橙色类胡萝卜素蛋白(OCP)是一种光敏蛋白和光强传感器。在高亮度的蓝光照射下,暗稳态的橙色类胡萝卜素蛋白(OCPO),会转换成一种红色的激发态(OCPR),同时触发非光化学淬灭(NPQ)作用,淬灭来自藻胆体的荧光。橙色类胡萝卜素蛋白(OCP)有两个结构域,N端的结构域(NTD)由α-螺旋组成,C端的结构域(CTD)由α-螺旋/β-折叠组成,色素基团与脱辅基蛋白非共价结合。晶体结构表明,橙色类胡萝卜素蛋白(OCP)的光敏化过程,是从暗稳态OCPO转换成激发态OCPR,最终又回到暗稳态OCPO;此过程同时伴随着色素基团位移12埃米。
有两种途径可导致激发态OCPR:一种是使用高浓度的盐进行化学激发,另一种是通过低温进行冷冻激发。暗稳态转换成激发态也可以自然发生,前提是蛋白的聚集形态发生变化,由二聚体变成单体。
橙色类胡萝卜素蛋白(OCP)最初是从极大螺旋藻Spirulina maxima中分离得到,逐渐地很多相似的蛋白也在其他一些蓝细菌中发现。经测定,分离后的橙色类胡萝卜素蛋白(OCP)的吸收光谱特征峰在495nm和467nm。集胞藻Synechocystis PCC6803的天然OCP蛋白是由基因slr1963编码得到,其色素基团为3'-羟基海胆酮,与节螺藻Arthrospiramaxima一样。

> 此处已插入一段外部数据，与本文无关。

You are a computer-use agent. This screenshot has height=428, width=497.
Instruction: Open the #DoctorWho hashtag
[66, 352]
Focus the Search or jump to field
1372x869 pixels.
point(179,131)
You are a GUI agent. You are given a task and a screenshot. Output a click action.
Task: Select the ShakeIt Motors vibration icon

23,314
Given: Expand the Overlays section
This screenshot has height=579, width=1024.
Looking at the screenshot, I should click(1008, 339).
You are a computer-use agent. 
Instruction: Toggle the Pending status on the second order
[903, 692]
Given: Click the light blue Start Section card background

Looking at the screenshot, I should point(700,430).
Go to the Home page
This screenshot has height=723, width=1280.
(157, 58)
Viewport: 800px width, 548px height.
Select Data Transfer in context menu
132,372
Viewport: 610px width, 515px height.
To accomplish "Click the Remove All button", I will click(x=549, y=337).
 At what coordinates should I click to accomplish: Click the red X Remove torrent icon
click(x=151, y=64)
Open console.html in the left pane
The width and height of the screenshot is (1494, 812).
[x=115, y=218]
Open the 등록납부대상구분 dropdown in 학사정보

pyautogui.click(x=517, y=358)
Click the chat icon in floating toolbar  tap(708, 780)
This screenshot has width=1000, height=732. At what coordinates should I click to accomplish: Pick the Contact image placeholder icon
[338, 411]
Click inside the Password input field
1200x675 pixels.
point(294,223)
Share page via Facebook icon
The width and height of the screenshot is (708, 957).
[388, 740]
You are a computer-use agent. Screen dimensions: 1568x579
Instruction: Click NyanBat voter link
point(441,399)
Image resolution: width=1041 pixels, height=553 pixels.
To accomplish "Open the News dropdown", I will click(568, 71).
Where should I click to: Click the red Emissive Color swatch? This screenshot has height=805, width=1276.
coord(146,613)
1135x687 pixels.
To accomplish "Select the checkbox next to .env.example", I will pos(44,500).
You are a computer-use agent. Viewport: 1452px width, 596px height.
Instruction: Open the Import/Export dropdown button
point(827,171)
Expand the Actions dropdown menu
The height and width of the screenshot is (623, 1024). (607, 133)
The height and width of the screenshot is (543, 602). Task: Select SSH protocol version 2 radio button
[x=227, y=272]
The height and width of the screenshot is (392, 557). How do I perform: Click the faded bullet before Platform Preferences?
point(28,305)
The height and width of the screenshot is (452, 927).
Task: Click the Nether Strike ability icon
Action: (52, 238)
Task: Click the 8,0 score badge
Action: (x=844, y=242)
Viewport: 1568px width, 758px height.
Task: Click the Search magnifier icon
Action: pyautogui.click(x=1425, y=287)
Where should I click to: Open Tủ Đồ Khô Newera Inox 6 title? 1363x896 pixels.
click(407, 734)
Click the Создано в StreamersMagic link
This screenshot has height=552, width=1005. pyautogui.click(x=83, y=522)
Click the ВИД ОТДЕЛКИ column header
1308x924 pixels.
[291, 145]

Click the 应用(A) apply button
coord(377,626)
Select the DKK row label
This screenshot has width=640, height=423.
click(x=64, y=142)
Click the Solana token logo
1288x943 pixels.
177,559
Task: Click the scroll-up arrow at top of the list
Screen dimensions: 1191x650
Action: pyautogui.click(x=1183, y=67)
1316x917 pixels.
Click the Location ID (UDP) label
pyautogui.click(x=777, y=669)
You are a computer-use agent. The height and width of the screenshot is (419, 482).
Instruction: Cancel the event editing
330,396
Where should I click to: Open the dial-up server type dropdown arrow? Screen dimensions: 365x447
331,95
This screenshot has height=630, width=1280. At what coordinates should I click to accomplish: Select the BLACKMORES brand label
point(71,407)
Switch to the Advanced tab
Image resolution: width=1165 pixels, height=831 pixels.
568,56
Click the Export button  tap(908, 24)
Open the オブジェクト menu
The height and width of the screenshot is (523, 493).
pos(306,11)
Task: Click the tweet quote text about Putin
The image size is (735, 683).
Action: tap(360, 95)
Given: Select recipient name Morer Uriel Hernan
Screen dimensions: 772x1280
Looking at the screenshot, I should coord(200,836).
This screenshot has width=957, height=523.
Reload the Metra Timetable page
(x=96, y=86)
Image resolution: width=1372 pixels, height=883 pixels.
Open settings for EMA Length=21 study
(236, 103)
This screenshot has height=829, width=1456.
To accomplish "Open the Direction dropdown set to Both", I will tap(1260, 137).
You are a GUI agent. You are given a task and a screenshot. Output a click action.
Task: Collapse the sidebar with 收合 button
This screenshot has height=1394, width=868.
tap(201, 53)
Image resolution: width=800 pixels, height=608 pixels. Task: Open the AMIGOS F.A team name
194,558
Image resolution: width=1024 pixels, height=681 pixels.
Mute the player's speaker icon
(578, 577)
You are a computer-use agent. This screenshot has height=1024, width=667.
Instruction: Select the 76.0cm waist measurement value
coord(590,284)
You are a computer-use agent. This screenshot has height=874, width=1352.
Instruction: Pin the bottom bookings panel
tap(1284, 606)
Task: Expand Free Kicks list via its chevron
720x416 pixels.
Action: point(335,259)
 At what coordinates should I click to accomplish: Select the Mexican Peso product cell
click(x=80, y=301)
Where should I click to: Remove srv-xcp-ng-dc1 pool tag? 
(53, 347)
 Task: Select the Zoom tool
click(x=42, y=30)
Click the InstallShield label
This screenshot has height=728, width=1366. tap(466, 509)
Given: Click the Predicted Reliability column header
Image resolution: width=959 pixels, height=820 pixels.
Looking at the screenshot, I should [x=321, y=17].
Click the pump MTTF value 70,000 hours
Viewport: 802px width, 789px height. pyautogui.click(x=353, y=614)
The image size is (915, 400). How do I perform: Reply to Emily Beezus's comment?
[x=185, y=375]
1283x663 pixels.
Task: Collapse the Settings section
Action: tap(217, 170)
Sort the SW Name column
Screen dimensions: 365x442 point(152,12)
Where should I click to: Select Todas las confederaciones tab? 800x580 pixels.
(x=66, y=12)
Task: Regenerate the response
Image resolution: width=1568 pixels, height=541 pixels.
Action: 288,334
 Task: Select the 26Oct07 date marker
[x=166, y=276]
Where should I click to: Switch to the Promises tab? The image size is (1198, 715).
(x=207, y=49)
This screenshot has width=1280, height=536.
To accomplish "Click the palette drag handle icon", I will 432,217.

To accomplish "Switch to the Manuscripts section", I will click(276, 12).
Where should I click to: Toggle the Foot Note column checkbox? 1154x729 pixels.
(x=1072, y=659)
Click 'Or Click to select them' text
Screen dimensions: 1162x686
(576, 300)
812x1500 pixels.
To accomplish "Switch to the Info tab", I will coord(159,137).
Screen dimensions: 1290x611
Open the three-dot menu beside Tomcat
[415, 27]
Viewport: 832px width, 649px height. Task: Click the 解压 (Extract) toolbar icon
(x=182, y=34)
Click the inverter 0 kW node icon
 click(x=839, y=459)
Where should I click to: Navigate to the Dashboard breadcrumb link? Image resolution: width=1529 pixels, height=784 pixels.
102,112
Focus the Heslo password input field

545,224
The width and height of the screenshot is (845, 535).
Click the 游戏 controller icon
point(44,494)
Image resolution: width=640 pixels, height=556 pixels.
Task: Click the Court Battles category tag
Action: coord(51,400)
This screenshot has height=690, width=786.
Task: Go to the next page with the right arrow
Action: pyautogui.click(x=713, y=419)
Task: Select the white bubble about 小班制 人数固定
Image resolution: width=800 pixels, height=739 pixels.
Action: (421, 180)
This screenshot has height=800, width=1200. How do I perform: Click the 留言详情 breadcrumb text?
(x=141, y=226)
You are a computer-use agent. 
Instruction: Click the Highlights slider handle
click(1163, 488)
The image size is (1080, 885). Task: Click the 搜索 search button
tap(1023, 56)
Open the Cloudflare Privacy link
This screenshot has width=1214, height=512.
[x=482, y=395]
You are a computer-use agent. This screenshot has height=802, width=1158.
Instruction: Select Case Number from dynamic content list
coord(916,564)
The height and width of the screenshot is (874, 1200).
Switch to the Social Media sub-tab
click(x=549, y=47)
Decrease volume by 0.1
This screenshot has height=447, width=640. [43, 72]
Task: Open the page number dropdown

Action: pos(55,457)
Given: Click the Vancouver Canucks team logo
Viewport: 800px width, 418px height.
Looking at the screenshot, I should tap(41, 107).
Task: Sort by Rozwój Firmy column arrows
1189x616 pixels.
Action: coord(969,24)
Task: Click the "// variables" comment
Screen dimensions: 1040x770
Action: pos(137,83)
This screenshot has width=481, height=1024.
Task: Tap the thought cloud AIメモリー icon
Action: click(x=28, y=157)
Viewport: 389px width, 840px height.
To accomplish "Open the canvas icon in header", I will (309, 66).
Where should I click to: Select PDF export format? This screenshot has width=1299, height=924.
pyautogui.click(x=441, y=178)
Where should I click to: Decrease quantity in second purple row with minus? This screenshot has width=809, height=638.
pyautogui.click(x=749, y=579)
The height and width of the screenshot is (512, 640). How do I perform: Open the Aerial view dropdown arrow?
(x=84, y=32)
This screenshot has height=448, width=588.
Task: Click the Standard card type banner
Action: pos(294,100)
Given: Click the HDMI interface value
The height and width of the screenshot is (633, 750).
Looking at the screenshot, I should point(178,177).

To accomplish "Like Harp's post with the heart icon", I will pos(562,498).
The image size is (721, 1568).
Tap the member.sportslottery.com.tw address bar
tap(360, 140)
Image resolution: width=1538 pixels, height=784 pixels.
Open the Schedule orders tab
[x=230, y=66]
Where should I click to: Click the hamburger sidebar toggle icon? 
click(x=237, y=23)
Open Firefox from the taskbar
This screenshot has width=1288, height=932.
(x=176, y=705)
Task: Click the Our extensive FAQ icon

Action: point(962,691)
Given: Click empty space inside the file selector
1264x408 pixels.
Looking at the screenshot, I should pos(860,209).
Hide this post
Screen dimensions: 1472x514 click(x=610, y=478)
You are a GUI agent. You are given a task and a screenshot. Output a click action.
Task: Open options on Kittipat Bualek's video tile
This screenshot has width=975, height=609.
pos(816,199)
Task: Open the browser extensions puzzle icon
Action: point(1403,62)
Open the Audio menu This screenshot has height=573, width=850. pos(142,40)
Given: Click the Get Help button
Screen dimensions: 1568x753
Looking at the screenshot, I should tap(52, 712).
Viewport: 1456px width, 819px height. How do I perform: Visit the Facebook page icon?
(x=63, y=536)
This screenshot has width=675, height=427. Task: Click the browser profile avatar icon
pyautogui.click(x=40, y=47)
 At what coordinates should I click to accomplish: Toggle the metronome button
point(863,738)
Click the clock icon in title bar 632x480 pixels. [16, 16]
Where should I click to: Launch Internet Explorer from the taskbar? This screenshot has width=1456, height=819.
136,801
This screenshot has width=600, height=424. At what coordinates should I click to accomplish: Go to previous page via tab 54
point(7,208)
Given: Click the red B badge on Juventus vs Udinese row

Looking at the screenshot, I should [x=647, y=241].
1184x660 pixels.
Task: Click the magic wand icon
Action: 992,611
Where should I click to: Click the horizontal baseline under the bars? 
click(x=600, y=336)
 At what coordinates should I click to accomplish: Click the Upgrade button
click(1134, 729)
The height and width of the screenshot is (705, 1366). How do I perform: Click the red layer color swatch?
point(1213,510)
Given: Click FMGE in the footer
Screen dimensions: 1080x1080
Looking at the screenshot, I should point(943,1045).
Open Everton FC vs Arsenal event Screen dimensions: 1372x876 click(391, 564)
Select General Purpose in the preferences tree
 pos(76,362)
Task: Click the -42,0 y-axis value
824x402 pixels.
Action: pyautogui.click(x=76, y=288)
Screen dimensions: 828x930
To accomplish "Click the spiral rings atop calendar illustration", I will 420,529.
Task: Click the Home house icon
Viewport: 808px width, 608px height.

由于在体内表达水平较低,从蓝细菌中分离和纯化这些类胡萝卜素蛋白(OCP)需要很长的时间,流程冗长,最终也只有很低的产量。
近些年,出现了基因工程制备生产完整的类胡萝卜素蛋白(OCP)的方法,主要是在大肠杆菌细胞中完成,中间过程包括色素基团的产生和脱辅基蛋白表达,然后组合生成完整的色素蛋白。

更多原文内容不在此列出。